Top of PASSAGE
The retrospective study of nearly 150,000 Medicare beneficiaries appears in Archives of Ophthalmology.

Macular degeneration is the leading cause of blindness in the elderly, affecting about 1.5 million Americans. There are 200,000 new cases reported each year. Until 2006, most patients were treated with pegaptanib (Macugen) or photodynamic therapy. Neither was associated with systemic adverse events.

In 2006, those drugs became less popular when ranibizumab (Lucentis) received FDA approval. It works by blocking a protein that triggers abnormal blood vessel growth in the eye. Ranibizumab was considered a major advance because it helps maintain, and in some cases, regain macular degeneration-related vision loss.

However, its $2,000 per injection price tag prompted many ophthalmologists to turn to bevacizumab (Avastin), a much cheaper alternative. Bevacizumab is a popular cancer drug with a similar mechanism of action, but has not been approved for the treatment of macular degeneration.

Studies had linked bevacizumab doses used in colorectal cancer to serious, systemic cardiovascular events, and safety concerns soon arose about its off-label use in macular degeneration, says Lesley Curtis, PhD, an associate professor in medicine at the Duke Clinical Research Institute.

The new data supports the drugs’ safety, says Curtis. However, further analysis is needed to determine if the drugs are safe for subsets of the macular degeneration population who have been identified as high risk for cardiovascular events. “Our team plans to investigate these subgroups in a future study,” she said.
Bottom of PASSAGE
Top of DATA EXTRACT
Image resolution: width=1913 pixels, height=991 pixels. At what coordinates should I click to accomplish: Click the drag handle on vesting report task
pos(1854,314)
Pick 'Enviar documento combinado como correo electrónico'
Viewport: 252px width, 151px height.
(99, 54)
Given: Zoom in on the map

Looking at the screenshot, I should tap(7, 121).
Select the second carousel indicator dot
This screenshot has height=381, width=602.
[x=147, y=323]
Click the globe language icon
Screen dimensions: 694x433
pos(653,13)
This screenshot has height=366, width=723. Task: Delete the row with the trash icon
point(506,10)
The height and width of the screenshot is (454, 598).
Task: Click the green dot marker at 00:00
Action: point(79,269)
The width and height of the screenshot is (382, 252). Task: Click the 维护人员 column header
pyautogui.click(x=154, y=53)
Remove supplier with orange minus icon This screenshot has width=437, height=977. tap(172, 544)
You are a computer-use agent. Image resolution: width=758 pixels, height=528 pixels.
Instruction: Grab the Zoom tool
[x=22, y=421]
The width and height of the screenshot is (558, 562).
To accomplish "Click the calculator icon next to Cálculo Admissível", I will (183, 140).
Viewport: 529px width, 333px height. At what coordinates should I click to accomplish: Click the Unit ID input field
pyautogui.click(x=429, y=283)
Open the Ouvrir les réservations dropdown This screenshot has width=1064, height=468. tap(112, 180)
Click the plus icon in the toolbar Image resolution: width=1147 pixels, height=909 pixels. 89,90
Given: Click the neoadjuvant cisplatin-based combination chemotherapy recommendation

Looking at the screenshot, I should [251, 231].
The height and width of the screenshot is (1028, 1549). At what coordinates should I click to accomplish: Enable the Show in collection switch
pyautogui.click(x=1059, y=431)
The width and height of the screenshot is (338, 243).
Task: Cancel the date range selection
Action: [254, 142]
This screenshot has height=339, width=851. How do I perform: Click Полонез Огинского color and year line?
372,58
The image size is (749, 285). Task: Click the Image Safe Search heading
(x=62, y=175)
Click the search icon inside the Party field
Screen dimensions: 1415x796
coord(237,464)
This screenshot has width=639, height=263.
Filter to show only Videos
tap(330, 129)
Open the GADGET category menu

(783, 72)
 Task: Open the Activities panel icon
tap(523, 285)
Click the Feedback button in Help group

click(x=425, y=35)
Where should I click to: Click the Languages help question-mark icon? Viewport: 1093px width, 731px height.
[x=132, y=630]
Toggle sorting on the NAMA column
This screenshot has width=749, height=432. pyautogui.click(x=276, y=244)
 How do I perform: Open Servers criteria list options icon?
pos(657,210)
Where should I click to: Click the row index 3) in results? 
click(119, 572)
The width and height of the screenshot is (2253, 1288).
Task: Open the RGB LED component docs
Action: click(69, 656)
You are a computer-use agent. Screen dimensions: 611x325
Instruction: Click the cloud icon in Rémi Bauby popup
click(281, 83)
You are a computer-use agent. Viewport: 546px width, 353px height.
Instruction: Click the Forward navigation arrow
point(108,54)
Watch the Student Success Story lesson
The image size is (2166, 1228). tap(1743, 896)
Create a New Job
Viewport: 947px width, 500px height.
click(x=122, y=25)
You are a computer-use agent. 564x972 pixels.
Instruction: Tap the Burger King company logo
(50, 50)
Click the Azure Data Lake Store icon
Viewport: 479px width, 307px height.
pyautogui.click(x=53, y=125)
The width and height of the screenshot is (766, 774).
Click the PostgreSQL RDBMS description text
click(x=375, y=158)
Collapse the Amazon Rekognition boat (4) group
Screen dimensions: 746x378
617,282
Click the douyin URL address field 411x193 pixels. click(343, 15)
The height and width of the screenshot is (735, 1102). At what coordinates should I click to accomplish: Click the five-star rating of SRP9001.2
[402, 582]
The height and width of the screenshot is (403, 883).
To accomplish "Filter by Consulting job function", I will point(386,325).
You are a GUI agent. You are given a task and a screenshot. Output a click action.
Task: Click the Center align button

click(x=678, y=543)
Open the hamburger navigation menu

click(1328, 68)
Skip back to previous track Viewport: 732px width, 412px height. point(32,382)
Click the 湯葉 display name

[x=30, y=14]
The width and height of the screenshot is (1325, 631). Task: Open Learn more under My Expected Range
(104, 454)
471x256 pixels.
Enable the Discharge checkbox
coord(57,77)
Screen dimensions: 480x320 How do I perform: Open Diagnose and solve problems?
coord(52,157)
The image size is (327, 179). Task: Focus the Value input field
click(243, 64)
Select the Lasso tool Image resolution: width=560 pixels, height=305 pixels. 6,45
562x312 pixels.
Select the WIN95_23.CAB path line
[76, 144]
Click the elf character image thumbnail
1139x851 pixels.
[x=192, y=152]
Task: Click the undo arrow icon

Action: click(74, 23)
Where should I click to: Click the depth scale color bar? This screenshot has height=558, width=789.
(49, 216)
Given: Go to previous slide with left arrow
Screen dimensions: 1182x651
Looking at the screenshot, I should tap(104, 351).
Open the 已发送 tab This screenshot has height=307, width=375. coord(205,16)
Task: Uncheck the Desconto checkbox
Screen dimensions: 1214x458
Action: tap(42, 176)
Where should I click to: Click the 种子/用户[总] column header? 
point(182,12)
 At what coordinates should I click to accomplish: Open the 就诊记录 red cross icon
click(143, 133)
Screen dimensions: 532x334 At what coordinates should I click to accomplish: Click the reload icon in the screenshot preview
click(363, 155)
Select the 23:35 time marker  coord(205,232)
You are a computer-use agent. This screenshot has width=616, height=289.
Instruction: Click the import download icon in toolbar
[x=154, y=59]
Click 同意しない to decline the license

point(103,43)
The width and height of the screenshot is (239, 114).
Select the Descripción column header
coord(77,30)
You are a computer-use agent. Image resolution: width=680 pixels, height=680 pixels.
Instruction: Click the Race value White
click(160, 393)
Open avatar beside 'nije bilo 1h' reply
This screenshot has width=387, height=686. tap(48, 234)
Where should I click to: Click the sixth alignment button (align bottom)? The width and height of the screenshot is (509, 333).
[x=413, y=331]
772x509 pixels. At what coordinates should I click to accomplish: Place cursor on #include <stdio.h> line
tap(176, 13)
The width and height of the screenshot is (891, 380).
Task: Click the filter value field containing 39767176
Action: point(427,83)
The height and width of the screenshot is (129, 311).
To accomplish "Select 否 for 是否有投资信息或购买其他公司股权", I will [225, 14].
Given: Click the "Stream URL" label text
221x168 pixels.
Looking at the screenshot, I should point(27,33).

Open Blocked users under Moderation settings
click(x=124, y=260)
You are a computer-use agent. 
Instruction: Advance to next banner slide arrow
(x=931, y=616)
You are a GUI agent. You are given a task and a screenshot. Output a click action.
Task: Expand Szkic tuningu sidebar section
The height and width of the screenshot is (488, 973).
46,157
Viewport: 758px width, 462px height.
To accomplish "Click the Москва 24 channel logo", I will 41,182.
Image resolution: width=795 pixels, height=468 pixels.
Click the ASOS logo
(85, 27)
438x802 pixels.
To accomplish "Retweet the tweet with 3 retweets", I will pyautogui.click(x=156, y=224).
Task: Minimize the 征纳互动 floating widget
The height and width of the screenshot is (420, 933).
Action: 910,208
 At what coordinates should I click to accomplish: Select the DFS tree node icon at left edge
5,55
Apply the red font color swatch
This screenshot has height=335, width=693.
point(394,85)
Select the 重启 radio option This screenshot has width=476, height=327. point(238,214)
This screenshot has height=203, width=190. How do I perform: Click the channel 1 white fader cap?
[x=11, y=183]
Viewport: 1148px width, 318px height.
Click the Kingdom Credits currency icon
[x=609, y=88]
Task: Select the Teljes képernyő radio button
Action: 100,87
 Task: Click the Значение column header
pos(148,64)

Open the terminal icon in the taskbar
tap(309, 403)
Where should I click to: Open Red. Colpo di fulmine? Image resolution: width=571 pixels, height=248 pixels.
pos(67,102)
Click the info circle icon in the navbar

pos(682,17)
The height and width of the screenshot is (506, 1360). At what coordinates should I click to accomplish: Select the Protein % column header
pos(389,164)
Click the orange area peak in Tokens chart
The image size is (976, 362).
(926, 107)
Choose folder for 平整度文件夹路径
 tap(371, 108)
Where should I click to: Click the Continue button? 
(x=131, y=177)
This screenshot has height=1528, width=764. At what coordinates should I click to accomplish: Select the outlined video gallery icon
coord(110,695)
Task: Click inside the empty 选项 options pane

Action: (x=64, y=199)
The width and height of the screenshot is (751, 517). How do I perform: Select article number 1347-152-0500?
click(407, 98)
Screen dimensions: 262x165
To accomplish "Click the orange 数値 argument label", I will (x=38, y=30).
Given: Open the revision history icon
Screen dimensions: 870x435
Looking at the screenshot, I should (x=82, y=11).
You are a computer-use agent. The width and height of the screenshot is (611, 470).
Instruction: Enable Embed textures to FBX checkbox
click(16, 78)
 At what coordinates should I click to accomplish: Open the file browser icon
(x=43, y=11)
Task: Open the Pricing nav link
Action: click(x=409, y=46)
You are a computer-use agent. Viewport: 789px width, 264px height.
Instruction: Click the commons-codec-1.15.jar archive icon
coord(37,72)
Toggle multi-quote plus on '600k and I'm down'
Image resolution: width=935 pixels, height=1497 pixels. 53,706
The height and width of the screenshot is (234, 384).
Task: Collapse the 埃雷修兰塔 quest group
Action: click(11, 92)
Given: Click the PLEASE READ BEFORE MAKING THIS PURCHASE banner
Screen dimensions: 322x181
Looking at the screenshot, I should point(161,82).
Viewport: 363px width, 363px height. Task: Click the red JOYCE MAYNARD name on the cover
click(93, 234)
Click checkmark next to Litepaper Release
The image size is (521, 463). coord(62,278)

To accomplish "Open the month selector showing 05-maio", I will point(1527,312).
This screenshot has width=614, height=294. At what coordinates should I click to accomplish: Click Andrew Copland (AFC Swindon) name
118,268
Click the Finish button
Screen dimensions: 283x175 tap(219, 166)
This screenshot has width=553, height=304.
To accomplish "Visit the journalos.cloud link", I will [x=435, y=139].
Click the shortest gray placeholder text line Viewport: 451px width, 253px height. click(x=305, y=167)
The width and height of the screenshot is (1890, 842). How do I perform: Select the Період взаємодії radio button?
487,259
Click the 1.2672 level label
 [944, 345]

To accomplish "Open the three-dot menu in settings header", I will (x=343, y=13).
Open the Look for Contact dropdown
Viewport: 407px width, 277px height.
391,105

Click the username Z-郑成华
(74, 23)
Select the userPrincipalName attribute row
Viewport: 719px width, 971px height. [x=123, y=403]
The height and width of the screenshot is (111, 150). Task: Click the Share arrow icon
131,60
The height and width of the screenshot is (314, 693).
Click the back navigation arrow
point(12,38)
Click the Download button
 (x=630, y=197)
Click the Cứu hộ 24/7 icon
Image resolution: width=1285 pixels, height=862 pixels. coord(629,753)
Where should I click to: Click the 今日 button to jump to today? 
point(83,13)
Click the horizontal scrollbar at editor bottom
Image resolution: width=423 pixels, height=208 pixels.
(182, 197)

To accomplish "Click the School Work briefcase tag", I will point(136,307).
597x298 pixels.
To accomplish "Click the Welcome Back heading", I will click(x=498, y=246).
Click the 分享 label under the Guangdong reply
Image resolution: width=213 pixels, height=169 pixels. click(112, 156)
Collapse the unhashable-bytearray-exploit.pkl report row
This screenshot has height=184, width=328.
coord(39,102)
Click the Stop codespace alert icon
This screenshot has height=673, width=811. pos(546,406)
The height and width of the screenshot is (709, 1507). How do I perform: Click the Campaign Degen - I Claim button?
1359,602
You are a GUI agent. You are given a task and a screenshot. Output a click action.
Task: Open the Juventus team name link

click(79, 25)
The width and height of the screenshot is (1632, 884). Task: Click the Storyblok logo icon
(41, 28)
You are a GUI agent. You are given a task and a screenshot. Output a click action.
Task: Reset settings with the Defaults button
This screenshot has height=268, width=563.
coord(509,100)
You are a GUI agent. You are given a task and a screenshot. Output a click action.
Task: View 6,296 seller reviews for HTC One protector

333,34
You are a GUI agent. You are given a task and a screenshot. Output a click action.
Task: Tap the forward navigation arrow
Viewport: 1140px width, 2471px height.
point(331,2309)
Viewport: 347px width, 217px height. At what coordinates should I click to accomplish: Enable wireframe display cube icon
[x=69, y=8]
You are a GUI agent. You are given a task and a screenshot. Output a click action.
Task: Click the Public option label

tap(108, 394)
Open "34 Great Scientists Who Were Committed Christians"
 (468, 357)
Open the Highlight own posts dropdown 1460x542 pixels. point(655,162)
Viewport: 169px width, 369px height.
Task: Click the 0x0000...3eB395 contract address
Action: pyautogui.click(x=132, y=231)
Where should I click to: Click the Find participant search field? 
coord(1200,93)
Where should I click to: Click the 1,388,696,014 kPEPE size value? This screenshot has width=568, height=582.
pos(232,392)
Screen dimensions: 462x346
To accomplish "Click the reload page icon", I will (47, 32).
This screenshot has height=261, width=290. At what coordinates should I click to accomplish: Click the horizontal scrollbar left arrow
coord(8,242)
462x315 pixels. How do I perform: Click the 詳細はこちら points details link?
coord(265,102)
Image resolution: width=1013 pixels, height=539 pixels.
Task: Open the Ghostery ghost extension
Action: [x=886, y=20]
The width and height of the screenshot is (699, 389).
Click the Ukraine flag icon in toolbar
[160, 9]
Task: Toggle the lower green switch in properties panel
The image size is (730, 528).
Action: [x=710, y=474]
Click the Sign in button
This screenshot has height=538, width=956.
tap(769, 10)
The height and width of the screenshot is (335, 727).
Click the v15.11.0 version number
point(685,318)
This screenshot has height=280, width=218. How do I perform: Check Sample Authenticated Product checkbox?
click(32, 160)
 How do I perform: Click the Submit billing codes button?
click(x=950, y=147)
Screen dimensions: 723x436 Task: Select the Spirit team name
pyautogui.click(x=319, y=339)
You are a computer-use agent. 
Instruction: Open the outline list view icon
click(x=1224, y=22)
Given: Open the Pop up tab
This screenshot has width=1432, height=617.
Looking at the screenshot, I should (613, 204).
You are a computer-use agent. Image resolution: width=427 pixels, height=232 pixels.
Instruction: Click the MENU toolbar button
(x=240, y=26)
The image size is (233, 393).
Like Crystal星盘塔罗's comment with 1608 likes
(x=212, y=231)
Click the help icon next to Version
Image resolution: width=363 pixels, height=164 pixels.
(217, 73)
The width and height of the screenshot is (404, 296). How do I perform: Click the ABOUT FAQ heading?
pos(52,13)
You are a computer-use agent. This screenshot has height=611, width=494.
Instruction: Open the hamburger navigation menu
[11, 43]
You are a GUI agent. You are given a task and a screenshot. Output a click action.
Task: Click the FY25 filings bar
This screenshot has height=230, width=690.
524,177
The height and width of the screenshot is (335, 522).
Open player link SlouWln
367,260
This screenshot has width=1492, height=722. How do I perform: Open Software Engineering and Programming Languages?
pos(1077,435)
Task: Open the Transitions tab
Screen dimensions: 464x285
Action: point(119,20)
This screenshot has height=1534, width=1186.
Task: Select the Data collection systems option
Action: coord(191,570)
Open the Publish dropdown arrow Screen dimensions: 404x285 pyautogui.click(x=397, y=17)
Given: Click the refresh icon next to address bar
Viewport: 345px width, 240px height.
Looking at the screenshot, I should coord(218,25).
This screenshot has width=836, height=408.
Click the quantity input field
Bottom of DATA EXTRACT
## TO DO
(1) Return the macular degeneration passage exactly from "In 2006, those" to "of macular degeneration.".
(2) Continue the passage on macular degeneration drugs from its last sentence.

## YOUR WRITTEN ANSWERS
(1)
In 2006, those drugs became less popular when ranibizumab (Lucentis) received FDA approval. It works by blocking a protein that triggers abnormal blood vessel growth in the eye. Ranibizumab was considered a major advance because it helps maintain, and in some cases, regain macular degeneration-related vision loss.

However, its $2,000 per injection price tag prompted many ophthalmologists to turn to bevacizumab (Avastin), a much cheaper alternative. Bevacizumab is a popular cancer drug with a similar mechanism of action, but has not been approved for the treatment of macular degeneration.

(2)
In the meantime, news of the drugs’ safety should allay patients’ fears, says Scott Cousins, MD, an ophthalmologist at Duke Eye Center and co-author of the study. “They always ask us about the side effects of the injection. Now I can tell them that these medications appear to be safe in the absence of high risk factors.”

It’s also important news for ophthalmologists who aren’t in a position to observe systemic impact associated with the drugs they prescribe.

“We don’t take care of the whole patient; we take care of the eye,” says Cousins. “If the treatment creates a complication, but you’re not the doctor treating the complication, you may not notice you’re causing an adverse reaction. Therefore as ophthalmologists, we may inadvertently miss some of these complications if they had occurred. Fortunately, it appears we haven’t missed them in the majority of patients.”

Cousins said the study is also timely as the federal government is about to evaluate a large study comparing the efficacy of ranibizumab to bevacizumab.

“Our study should help the government as it evaluates the comparative efficacy data next year,” says Cousins. “That trial isn’t large enough to study rare adverse events, and our study provides evidence that both drugs are relatively safe in most patients.”